End-to-End Probabilistic Geometry-Guided Regression for 6DoF Object Pose Estimation
Thomas Pöllabauer, Jiayin Li, Volker Knauthe, Sarah Berkei, Arjan Kuijper
TL;DR
6DoF pose estimation is ill-posed under occlusion and symmetry, challenging single-pose predictions. The authors introduce EPRO-GDR, a probabilistic extension of GDRNPP that outputs a pose distribution via EPro-P$n$P and a two-phase training regime, enabling sampling of multiple pose candidates with an uncertainty measure, including a $D_{KL}$ loss to align distributions. They achieve improved AR_BOP scores on LM-O, YCB-V, and ITODD compared to the baseline and demonstrate that distribution learning benefits scene-level optimization. The work advances end-to-end probabilistic geometry-guided regression for robust pose estimation in XR and robotics contexts.
Abstract
6D object pose estimation is the problem of identifying the position and orientation of an object relative to a chosen coordinate system, which is a core technology for modern XR applications. State-of-the-art 6D object pose estimators directly predict an object pose given an object observation. Due to the ill-posed nature of the pose estimation problem, where multiple different poses can correspond to a single observation, generating additional plausible estimates per observation can be valuable. To address this, we reformulate the state-of-the-art algorithm GDRNPP and introduce EPRO-GDR (End-to-End Probabilistic Geometry-Guided Regression). Instead of predicting a single pose per detection, we estimate a probability density distribution of the pose.

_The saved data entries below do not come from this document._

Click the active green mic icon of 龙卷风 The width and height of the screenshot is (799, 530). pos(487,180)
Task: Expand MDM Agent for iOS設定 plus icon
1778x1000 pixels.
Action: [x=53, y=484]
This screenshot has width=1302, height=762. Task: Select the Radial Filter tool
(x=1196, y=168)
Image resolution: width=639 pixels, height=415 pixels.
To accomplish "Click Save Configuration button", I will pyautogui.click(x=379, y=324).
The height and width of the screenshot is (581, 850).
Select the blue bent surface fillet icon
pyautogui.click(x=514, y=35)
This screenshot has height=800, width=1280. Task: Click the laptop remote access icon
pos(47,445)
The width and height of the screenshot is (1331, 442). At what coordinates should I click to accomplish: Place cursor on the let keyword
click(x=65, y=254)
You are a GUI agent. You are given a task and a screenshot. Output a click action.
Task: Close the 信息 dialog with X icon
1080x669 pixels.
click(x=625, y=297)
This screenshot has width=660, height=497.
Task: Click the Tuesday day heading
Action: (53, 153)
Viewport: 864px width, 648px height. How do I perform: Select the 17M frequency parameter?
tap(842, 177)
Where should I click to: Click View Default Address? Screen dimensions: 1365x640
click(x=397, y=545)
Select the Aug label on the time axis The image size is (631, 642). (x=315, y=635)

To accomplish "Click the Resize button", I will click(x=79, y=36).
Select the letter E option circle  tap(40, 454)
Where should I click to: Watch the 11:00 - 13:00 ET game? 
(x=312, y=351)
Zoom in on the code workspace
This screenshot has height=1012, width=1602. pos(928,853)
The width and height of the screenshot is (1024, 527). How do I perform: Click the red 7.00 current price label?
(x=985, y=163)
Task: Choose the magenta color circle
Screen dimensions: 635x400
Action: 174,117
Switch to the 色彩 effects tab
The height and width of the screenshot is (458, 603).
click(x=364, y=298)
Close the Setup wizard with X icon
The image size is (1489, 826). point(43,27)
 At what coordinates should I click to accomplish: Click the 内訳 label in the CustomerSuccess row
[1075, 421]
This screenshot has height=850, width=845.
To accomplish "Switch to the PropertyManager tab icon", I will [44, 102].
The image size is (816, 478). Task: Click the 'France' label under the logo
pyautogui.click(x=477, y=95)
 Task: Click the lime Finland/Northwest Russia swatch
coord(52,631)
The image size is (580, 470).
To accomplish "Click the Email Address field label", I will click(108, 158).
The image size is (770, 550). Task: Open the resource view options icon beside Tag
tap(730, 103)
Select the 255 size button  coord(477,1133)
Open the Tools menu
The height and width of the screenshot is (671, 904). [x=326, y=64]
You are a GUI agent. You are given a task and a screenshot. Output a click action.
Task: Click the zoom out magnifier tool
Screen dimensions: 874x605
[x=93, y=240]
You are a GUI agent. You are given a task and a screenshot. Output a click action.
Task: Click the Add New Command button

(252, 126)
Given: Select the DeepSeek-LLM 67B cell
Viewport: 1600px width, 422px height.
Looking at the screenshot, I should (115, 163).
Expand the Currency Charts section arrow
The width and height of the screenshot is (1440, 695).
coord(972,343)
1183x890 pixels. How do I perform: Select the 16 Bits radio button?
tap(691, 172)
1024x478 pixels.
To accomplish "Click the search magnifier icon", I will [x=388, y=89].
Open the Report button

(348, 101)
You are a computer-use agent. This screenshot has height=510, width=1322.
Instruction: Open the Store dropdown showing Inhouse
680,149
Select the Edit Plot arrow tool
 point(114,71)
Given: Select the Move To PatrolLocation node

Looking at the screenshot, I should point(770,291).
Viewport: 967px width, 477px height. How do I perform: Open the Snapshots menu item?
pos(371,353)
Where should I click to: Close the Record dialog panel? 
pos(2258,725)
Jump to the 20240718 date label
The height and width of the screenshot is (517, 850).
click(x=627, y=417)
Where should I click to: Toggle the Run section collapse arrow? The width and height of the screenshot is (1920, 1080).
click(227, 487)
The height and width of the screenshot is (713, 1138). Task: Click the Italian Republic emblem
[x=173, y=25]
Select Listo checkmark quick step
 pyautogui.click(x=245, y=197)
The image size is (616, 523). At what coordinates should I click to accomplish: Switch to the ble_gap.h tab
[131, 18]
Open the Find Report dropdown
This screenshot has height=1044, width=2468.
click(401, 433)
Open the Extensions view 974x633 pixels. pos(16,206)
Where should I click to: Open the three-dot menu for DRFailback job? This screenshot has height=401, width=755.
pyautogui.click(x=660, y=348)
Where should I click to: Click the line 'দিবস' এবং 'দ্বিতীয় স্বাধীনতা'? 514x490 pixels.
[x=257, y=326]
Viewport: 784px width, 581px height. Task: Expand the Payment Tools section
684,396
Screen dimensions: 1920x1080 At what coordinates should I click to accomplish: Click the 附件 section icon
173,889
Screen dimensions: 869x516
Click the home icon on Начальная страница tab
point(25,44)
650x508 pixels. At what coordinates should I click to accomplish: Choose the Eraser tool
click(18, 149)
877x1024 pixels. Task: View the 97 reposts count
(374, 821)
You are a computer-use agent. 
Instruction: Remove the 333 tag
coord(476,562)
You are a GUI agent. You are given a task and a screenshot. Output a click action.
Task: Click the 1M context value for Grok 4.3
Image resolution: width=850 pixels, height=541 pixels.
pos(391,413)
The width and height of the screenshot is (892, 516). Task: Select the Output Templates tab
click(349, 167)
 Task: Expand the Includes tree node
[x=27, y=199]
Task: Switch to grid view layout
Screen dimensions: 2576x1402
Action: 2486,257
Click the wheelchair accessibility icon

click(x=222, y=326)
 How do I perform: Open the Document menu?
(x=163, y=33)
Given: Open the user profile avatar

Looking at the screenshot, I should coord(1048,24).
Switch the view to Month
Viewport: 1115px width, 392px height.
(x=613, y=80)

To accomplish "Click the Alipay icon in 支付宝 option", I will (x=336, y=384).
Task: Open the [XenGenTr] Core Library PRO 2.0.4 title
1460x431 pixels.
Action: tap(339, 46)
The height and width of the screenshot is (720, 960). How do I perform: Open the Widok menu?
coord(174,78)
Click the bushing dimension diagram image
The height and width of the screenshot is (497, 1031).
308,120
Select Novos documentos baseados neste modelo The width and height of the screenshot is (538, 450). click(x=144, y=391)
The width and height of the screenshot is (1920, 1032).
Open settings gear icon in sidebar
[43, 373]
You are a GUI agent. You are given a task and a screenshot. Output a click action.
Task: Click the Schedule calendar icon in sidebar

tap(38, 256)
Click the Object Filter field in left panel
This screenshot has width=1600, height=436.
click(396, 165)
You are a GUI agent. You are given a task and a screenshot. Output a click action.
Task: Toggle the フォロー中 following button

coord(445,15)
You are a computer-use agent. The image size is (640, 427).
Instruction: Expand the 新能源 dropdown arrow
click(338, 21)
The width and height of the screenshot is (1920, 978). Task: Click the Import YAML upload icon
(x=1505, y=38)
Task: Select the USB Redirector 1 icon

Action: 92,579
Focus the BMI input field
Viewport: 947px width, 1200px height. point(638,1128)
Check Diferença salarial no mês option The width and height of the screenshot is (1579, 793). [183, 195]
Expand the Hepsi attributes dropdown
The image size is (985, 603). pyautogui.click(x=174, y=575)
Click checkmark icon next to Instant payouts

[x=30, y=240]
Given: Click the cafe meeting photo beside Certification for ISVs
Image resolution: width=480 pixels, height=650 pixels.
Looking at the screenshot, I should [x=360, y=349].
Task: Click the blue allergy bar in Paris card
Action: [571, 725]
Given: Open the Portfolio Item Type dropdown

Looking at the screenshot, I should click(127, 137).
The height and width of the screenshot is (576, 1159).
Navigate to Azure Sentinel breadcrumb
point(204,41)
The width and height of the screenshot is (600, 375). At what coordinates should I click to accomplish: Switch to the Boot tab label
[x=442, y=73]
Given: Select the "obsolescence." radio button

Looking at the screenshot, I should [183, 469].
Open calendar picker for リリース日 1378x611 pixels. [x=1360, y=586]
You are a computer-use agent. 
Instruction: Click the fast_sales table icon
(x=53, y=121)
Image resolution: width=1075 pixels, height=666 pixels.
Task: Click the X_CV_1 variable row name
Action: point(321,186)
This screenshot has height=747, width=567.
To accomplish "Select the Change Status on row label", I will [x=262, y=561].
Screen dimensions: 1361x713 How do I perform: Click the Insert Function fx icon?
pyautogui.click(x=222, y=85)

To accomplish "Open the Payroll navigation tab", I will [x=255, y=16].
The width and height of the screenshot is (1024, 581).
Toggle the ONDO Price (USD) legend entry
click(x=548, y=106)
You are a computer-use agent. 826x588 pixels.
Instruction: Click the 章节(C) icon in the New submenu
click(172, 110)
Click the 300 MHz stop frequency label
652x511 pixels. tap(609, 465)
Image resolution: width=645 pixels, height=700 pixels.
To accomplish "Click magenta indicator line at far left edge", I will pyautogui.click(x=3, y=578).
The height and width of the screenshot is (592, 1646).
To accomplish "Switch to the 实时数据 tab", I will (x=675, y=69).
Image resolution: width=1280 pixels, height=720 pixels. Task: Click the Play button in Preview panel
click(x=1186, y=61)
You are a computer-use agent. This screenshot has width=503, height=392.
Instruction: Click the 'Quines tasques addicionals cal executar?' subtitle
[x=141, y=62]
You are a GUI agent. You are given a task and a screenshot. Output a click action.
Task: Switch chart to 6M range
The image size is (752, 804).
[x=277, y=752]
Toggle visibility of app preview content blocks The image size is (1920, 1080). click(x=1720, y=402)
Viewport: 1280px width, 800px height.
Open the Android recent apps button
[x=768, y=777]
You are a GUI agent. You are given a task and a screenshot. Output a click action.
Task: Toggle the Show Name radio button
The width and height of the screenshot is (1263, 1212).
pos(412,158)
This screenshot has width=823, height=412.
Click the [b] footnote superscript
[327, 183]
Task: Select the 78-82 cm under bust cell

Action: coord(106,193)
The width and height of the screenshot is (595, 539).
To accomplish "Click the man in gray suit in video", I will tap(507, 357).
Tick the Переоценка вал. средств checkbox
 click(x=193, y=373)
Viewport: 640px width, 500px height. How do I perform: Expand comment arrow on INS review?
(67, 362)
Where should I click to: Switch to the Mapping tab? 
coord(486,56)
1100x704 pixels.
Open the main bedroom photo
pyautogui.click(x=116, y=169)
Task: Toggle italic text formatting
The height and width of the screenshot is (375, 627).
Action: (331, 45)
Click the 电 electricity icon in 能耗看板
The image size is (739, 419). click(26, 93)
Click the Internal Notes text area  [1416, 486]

Using the evaluation procedure defined by the BOP (Benchmark for 6D Object Pose Estimation) Challenge, we test our approach on four of its core datasets and demonstrate superior quantitative results for EPRO-GDR on LM-O, YCB-V, and ITODD. Our probabilistic solution shows that predicting a pose distribution instead of a single pose can improve state-of-the-art single-view pose estimation while providing the additional benefit of being able to sample multiple meaningful pose candidates.